▶ **SELECTED PASSAGE**
▬▬▬

BACKGROUND OF THE INVENTION

The present invention relates generally to laminated fire-resistant doors and relates more particularly to a fire-resistant door utilizing a central core of mineral faced with a fiber mat, preferably of glass fibers.

Fire doors, as used in residential, commercial and industrial applications, are typically employed in conjunction with fire walls to provide fire protection between different zones of a structure, and particularly to isolate high fire risk areas of a building from the remainder of the structure, such as the garage of a dwelling from its living quarters. Fire doors are usually not capable of indefinitely withstanding the high temperature conditions of a fire but rather are designed to maintain the integrity of the fire wall for a limited time to permit the occupants of a building to escape and to delay the spread of the fire until fire equipment can be brought to the scene.

▬▬▬

▶ **RECORDS PROVIDED**

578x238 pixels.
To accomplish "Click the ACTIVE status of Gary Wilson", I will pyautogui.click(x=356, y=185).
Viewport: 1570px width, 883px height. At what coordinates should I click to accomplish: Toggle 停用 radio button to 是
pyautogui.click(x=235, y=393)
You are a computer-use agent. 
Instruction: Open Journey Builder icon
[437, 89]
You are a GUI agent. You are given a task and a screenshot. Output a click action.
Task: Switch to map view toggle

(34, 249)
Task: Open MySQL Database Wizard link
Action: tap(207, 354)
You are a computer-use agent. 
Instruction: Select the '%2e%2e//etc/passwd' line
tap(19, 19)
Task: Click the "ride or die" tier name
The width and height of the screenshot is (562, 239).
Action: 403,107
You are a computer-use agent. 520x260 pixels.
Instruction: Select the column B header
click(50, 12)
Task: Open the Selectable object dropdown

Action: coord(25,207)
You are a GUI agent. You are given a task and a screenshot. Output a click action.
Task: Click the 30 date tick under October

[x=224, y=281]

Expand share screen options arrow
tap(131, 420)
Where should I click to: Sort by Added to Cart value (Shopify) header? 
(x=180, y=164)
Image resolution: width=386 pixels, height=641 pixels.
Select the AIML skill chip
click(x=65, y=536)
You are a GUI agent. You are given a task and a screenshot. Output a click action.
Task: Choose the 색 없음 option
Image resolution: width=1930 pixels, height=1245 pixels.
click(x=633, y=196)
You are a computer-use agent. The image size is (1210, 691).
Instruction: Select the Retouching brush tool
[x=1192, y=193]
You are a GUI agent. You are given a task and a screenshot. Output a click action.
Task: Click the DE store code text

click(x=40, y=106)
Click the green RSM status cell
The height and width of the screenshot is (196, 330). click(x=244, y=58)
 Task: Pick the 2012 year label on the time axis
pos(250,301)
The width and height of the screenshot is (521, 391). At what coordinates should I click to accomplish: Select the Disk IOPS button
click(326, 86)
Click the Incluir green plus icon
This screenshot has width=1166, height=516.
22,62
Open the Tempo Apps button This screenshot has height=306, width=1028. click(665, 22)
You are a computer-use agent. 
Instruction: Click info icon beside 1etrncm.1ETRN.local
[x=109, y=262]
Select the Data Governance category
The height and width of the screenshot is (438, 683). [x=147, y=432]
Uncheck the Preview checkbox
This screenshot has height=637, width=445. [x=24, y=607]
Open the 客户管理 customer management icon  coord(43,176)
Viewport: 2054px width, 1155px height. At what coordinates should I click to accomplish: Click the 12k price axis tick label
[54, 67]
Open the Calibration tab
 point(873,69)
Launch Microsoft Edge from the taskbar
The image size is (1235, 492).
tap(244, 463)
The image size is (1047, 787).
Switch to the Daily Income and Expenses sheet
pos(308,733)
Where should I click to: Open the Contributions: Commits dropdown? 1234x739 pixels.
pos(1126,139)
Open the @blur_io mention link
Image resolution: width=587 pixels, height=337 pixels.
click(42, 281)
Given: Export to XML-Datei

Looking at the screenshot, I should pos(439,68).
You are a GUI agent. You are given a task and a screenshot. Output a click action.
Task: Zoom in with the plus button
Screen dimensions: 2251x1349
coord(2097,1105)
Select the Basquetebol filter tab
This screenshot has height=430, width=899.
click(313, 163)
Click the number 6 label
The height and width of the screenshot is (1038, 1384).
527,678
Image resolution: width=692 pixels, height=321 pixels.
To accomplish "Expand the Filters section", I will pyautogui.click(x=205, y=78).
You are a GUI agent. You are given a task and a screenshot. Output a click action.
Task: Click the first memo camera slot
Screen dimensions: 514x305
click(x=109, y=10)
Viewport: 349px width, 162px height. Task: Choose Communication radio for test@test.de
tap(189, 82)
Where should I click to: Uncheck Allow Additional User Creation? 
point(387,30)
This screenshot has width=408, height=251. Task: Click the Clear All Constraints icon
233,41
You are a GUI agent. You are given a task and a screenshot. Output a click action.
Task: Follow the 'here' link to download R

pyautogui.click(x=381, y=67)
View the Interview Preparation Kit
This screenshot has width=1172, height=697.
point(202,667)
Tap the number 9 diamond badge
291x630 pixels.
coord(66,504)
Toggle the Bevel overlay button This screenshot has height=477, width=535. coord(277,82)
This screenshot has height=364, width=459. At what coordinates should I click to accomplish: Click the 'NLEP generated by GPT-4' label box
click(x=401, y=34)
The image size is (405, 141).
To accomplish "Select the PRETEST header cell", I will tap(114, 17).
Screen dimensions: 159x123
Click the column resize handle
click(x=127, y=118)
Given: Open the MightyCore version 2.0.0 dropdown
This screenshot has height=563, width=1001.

▬▬▬

▶ **CHALLENGE A**
From the fire-door passage, list the kinds of applications in which fire doors are said to be used.
▶ **CHALLENGE B**
Echo the fire-door passage word for word. Begin at the words "The present invention" and stop after "to the scene.".
▶ **CHALLENGE C**
Answer these from the fire-door passage:
(i) What material forms the central core of the door?
(ii) What fibers are preferred for the mat facing the core?
(iii) What example is given of isolating a high fire risk area from the rest of a structure?

▶ **REPLY A**
Residential, commercial, industrial

▶ **REPLY B**
The present invention relates generally to laminated fire-resistant doors and relates more particularly to a fire-resistant door utilizing a central core of mineral faced with a fiber mat, preferably of glass fibers.

Fire doors, as used in residential, commercial and industrial applications, are typically employed in conjunction with fire walls to provide fire protection between different zones of a structure, and particularly to isolate high fire risk areas of a building from the remainder of the structure, such as the garage of a dwelling from its living quarters. Fire doors are usually not capable of indefinitely withstanding the high temperature conditions of a fire but rather are designed to maintain the integrity of the fire wall for a limited time to permit the occupants of a building to escape and to delay the spread of the fire until fire equipment can be brought to the scene.

▶ **REPLY C**
(i) Mineral
(ii) Glass fibers
(iii) Isolating the garage of a dwelling from its living quarters